1.) Whatever voltage is shown on the meter is exactly half the true output voltage.
2.) Whatever dB level shown on the meter is always 6dB less than the dB which the meter would show if it were able to be connected across the entire output.

You can confirm this by connecting the test setup to an audio signal generator which has a balanced output such as an XLR connection.

Example: You wish to set the output of the tape deck to +4dBu. This corresponds to 1.23 volts RMS across the output. Since the output measurement is in dBu, you do not use the termination resistors. Connecting the dB/volt meter as shown, you would look for 0.615 volts RMS on the meter. If the voltmeter happens to read dBm and is calibrated for 600 ohms (most are), it would read '-2' instead of '+4'.

▶ **PROVIDED INFORMATION**:
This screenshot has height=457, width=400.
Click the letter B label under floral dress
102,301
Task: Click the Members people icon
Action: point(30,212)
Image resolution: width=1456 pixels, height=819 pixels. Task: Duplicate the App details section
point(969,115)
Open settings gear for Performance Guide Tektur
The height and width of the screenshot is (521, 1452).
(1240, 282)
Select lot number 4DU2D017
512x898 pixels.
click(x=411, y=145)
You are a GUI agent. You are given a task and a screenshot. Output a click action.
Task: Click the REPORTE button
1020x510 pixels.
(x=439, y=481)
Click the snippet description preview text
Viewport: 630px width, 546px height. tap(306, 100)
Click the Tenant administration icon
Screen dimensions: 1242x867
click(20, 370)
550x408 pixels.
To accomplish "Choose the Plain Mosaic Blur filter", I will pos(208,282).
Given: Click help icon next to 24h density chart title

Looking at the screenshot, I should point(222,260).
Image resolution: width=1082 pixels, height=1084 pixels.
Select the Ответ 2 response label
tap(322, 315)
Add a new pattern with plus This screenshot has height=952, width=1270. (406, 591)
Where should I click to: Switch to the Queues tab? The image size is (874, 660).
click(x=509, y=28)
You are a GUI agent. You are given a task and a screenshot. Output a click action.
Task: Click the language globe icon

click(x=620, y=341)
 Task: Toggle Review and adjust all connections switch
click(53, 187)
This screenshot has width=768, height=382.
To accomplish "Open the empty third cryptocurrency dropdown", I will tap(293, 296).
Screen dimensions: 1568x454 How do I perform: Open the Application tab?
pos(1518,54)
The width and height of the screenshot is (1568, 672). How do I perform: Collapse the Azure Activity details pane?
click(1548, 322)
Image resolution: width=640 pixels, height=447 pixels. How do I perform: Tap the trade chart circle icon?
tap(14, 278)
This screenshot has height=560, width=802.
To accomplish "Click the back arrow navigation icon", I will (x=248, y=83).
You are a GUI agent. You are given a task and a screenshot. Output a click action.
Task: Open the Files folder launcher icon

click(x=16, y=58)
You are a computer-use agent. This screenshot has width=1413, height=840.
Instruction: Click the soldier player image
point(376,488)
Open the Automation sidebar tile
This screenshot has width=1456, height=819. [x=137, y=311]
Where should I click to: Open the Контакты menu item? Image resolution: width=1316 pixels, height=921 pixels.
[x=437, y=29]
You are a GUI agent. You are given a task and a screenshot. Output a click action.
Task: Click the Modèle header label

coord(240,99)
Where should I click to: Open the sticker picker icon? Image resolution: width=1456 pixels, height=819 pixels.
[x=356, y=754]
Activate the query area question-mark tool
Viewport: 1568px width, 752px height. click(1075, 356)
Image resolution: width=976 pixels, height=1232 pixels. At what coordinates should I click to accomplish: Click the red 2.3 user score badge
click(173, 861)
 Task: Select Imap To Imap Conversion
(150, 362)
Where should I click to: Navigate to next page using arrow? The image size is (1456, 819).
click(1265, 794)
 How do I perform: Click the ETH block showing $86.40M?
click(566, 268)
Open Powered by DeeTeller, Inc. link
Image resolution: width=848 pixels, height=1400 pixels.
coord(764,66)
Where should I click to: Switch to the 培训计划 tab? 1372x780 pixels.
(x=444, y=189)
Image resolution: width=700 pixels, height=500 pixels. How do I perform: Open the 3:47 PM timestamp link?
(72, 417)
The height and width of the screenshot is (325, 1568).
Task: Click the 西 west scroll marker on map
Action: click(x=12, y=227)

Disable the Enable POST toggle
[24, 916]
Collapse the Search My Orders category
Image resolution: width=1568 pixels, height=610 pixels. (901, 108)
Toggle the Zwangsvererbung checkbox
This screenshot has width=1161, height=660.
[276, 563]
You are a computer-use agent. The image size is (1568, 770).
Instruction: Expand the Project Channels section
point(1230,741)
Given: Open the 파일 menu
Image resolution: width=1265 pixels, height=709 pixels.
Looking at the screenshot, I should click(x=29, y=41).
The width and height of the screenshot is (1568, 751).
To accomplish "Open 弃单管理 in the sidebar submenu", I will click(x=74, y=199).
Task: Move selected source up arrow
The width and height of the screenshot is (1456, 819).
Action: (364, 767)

▶ **TASK REQUIREMENTS**: Continue the passage on measuring a tape deck's balanced output with a dB/volt meter, starting after its final sentence.

▶ **RESPONSE TO THIS TASK**:
Example: You wish to set the output of the tape deck to 0dBm. The deck calls for a 600 ohm load on the output. You terminate the output as shown, and connect the voltmeter. The voltage corresponding to 0dBm (1 milliwatt) into 600 ohms is 0.775 volts RMS. The voltmeter would read 0.3875 volts. If the voltmeter has a dBm scale, it would read '-6' instead of '0'.

Where to get a decent dB meter? Of course, one can buy a new meter for $300 and up, but for almost all audio measurements, a good used meter will be just fine.
For most people who do not wish to maintain and calibrate their own test equipment, seek out a used Leader or Tenma meter from a surplus equipment vendor. Such items cost about $200-300.
For hobby use, and if you can deal with it, try a classic Hewlett-Packard 400LR, which is a rackmounted AC VTVM which reads directly in volts and dBm (@600 ohms). It has a 1 megohm input impedance and is accurate to 0.1dB over a range of 10Hz to 1MHz, and since it uses vacuum tubes and is American made, it's built like a tank and will still be around after the pulse. The cost? $40 and a bit of TLC every now and then.

Happy measuring!